The Australian Dollar (AUD) plunged against the US Dollar (USD) on Monday, decreasing the price of AUDUSD to less than 0.7600 ahead of the Reserve Bank of Australia’s monetary policy minutes. The technical bias shall remain bullish because of a higher high in the ongoing upside rally.
As of this writing, the pair is being traded around 0.7587. A hurdle can be noted near 0.7602, the 61.8% fib level as well as pink trendline ahead of 0.7667, the trendline resistance on the higher timeframe and then 0.7680, a major horizontal resistance. A break and hourly closing above the 0.7680 resistance shall incite renewed buying interest, validating a move towards the 0.7800 resistance zone.
On the downside, a support can be noted around 0.7577, the 50% fib level ahead of 0.7500, the short-term horizontal support and then 0.7159, the swing low of the last major downside move on higher timeframes. The technical bias shall remain bullish as long as the 0.7450 support area is intact.
How AUDUSD Reacted on Past RBA Minutes?
Last time the RBA released its minutes on 21st March, 2017. The AUD/USD pair fell broadly after the release of February minutes as the central bank indicated lower interest rate for a longer period of time.
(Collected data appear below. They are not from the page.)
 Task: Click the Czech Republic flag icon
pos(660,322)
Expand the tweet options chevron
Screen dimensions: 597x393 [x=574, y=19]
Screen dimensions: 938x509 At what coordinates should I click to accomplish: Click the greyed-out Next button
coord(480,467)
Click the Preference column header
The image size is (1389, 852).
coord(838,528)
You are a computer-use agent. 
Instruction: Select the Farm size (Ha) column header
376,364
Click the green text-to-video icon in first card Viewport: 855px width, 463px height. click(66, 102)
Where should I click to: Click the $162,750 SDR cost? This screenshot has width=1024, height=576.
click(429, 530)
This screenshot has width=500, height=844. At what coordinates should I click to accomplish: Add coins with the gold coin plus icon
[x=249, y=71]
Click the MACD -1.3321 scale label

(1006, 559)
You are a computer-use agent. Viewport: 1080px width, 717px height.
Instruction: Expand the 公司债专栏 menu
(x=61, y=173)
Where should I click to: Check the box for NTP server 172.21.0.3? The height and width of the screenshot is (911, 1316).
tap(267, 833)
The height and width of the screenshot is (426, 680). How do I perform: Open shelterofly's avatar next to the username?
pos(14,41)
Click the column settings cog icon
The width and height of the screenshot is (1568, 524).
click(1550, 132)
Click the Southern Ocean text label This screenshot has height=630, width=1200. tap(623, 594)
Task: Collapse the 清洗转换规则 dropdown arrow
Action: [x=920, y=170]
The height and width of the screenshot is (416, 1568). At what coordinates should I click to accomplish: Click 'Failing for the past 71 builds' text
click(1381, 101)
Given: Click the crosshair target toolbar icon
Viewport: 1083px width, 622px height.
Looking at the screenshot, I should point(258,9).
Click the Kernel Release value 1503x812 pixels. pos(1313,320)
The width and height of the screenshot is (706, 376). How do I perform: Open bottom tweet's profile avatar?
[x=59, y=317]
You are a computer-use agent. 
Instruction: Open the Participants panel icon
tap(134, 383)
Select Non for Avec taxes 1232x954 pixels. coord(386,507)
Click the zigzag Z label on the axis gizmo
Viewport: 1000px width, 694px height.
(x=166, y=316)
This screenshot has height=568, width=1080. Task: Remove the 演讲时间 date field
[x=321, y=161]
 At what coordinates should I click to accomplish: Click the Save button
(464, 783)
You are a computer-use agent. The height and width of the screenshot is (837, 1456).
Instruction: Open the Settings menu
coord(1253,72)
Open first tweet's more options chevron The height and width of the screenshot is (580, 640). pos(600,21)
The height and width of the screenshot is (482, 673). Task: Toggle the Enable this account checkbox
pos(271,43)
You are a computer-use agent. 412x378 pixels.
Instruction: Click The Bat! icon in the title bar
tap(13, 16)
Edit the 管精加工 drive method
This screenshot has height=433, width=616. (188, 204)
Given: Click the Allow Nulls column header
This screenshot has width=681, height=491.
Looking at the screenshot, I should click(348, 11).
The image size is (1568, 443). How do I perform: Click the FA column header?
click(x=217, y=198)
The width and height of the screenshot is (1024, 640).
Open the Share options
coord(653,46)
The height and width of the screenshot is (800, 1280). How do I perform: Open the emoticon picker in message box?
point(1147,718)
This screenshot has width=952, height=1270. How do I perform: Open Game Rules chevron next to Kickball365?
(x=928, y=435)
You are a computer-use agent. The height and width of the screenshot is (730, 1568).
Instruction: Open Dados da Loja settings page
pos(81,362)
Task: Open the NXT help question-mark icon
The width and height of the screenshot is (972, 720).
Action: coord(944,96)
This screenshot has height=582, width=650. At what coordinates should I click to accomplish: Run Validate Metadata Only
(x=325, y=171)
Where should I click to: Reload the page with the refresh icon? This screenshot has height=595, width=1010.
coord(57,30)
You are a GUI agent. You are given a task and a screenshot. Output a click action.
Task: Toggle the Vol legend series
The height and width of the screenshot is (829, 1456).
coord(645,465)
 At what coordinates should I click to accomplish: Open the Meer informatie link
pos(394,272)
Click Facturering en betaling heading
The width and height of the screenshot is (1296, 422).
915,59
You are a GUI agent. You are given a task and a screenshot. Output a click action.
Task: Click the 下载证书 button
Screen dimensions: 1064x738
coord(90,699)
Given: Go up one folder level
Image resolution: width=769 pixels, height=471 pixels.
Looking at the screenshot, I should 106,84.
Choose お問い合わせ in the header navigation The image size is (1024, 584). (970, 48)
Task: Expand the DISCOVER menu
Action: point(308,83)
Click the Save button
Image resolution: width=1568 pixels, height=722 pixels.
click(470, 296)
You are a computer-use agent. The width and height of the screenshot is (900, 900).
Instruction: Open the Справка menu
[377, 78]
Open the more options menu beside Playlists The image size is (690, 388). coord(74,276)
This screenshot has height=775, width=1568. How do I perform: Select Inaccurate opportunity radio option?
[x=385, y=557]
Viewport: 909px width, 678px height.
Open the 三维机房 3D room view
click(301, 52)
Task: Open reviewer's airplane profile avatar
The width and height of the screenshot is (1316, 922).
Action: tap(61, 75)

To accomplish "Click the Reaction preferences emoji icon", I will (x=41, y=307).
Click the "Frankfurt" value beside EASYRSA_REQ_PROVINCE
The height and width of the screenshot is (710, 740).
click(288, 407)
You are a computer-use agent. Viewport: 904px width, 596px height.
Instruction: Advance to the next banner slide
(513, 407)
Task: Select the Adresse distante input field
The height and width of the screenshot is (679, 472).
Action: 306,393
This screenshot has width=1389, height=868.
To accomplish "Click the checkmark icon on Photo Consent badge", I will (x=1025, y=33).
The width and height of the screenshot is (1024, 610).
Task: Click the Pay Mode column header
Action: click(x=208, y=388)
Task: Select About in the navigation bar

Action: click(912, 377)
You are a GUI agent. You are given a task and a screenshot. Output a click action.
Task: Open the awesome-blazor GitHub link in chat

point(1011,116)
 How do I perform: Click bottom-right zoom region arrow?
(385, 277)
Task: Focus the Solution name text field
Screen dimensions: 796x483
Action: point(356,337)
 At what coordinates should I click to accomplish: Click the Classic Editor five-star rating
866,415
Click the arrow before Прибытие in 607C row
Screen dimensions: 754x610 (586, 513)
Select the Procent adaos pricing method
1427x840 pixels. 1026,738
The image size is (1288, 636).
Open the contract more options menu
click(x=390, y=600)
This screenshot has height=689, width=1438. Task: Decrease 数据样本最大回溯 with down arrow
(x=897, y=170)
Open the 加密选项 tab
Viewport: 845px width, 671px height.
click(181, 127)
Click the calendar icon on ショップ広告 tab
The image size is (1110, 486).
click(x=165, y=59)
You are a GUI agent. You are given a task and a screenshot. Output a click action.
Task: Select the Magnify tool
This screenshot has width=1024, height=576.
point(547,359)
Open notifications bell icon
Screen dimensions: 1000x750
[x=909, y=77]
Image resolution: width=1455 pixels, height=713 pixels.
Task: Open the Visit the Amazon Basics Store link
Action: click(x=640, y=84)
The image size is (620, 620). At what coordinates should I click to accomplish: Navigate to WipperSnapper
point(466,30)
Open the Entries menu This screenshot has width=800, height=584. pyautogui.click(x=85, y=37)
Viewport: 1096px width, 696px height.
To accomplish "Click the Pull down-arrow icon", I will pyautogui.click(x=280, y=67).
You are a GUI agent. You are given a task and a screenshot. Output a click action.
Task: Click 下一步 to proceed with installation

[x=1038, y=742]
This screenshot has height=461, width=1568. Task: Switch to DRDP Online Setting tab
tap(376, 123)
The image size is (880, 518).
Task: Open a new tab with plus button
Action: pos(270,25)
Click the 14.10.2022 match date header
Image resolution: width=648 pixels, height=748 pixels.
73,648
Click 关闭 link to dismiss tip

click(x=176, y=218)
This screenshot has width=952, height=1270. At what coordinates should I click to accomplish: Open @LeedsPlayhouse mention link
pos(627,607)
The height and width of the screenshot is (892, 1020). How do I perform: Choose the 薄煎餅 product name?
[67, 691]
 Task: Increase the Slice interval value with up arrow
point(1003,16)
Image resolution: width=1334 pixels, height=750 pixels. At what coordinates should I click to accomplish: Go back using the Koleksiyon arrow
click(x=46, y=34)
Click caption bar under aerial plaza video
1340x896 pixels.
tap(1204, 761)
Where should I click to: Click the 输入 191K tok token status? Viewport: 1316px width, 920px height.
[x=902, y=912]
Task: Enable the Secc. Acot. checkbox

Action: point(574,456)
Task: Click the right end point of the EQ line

The pair, however, rose by more than 50 pips after the release of January 2016 RBA minutes as the central bank signaled no rate cut in near future.
Considering the overall technical and fundamental outlook, selling the pair around current levels may be a good strategy in short to medium term.
What Assets to Trade
In addition to AUD/USD, trading EURAUD, AUDJPY, GBPAUD and AUDCHF can be a good strategy as the aforementioned pairs are highly reactive to the RBA monetary policy announcement.